> [Document excerpt]
____________

As far as I can tell we have two options. The first one is to make this
into a mount option which I really think isn't a big deal and lets us
avoid this whole problem while allowing filesytems exposed via NFS to
make use of this feature for change tracking.
The second option is that we turn off fine-grained finestamps for v6.6
and you get to explore other options.
It isn't a big deal regressions like this were always to be expected but
v6.6 needs to stabilize so anything that requires more significant work
is not an option.
> I wasn't proposing to do that work for v6.6. For that, we absolutely
> either need the mount option or to just revert the mgtime conversions.
This sounds like you want me to do a full-on revert of your series but
why? The conversion and changes support an actual use-case and are fine.
It's a matter of whether we unconditionally expose it to users or not.
@Jan, what do you think?
> My plan was to take a stab at doing this for a later kernel release.
Ok.
On Wed, 2023-09-20 at 14:08 +0200, Christian Brauner wrote:
> > I wasn't proposing to do that work for v6.6. For that, we absolutely
> > either need the mount option or to just revert the mgtime conversions.
>
> This sounds like you want me to do a full-on revert of your series but
> why? The conversion and changes support an actual use-case and are fine.
> It's a matter of whether we unconditionally expose it to users or not.
>
I don't, actually. I'm just mentioning that it's possible if we find the
mount option to be unpalatable.
> @Jan, what do you think?
>
> > My plan was to take a stab at doing this for a later kernel release.
>
> Ok.
If it works out, then we may be able to eventually remove the mount
option, but that is a separate project altogether.

____________

> [What to work on]
In the thread excerpt, what is the first of the two options proposed? The lines that come next are separate material, unrelated to the thread excerpt.

(Saved data lines)
____________

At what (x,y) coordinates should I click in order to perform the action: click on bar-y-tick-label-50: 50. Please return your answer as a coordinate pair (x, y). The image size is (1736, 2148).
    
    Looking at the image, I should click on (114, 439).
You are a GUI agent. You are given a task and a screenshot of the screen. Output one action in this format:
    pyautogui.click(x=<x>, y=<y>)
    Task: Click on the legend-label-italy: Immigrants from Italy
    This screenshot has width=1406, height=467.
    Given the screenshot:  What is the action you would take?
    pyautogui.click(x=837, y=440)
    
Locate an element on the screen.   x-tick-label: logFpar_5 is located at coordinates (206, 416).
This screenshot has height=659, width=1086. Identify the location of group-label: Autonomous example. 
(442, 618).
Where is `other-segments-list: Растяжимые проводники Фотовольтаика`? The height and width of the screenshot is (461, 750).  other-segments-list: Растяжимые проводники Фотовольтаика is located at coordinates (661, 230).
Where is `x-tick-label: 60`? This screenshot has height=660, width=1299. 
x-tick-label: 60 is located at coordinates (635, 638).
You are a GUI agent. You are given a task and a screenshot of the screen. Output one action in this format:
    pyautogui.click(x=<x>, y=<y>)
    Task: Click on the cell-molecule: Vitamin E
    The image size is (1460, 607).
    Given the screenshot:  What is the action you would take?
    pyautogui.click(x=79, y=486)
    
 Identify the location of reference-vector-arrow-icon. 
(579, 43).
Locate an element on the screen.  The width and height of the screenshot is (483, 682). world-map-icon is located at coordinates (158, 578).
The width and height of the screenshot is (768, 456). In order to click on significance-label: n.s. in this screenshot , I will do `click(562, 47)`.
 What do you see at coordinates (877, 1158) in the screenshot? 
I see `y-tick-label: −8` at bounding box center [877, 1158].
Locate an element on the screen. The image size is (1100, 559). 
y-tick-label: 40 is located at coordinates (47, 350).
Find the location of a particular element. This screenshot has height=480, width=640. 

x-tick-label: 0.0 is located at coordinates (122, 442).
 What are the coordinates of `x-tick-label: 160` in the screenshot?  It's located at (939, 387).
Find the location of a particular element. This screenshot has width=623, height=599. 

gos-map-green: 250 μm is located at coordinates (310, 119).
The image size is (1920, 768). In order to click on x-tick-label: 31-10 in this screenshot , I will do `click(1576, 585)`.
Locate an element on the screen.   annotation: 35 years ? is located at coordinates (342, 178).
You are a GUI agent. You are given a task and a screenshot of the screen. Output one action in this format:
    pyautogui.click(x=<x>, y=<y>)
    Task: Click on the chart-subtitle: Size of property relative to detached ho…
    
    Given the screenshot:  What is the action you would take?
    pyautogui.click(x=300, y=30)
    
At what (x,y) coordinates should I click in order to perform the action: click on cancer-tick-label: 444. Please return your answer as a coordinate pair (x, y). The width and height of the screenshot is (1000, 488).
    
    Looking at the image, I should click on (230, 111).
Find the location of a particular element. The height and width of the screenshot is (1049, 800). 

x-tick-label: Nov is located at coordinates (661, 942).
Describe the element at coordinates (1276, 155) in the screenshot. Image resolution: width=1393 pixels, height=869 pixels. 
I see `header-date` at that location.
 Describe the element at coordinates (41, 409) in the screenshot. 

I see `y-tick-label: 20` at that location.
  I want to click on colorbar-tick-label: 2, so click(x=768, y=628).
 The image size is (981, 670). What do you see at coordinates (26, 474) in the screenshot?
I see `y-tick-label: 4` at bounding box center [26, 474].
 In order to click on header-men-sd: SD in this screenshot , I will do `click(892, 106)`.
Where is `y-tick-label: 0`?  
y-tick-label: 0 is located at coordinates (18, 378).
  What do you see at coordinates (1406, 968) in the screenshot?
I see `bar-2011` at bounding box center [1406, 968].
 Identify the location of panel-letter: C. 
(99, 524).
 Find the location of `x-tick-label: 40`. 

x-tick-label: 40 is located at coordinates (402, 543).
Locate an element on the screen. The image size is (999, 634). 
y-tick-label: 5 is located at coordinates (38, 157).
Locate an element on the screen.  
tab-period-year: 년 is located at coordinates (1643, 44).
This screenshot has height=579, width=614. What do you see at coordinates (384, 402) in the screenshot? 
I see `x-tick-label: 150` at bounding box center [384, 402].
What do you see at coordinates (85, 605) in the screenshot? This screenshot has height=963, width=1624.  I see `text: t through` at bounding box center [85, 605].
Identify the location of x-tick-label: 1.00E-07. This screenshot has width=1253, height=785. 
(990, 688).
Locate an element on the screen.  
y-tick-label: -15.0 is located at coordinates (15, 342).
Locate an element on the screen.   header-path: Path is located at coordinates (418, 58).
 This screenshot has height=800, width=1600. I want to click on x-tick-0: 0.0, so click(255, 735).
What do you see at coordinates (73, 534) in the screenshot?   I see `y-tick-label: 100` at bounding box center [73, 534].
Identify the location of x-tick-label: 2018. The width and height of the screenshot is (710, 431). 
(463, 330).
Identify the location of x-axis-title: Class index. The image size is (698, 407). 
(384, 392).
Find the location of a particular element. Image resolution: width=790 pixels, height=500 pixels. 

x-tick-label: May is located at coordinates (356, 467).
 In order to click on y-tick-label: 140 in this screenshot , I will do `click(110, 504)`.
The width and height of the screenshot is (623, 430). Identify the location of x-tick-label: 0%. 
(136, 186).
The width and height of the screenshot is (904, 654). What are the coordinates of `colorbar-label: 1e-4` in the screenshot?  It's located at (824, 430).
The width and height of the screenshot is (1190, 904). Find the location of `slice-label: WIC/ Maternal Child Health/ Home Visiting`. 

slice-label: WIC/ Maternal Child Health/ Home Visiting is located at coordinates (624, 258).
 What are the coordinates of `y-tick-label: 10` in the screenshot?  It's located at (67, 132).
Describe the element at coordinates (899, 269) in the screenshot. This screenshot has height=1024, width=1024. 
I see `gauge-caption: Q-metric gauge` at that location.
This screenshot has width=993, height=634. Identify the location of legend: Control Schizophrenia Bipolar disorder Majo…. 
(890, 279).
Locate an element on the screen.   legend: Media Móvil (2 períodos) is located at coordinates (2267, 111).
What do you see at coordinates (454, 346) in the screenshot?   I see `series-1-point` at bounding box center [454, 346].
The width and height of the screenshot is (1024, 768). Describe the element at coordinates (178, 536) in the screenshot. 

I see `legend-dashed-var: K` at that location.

____________

> [Response]
Making this into a mount option.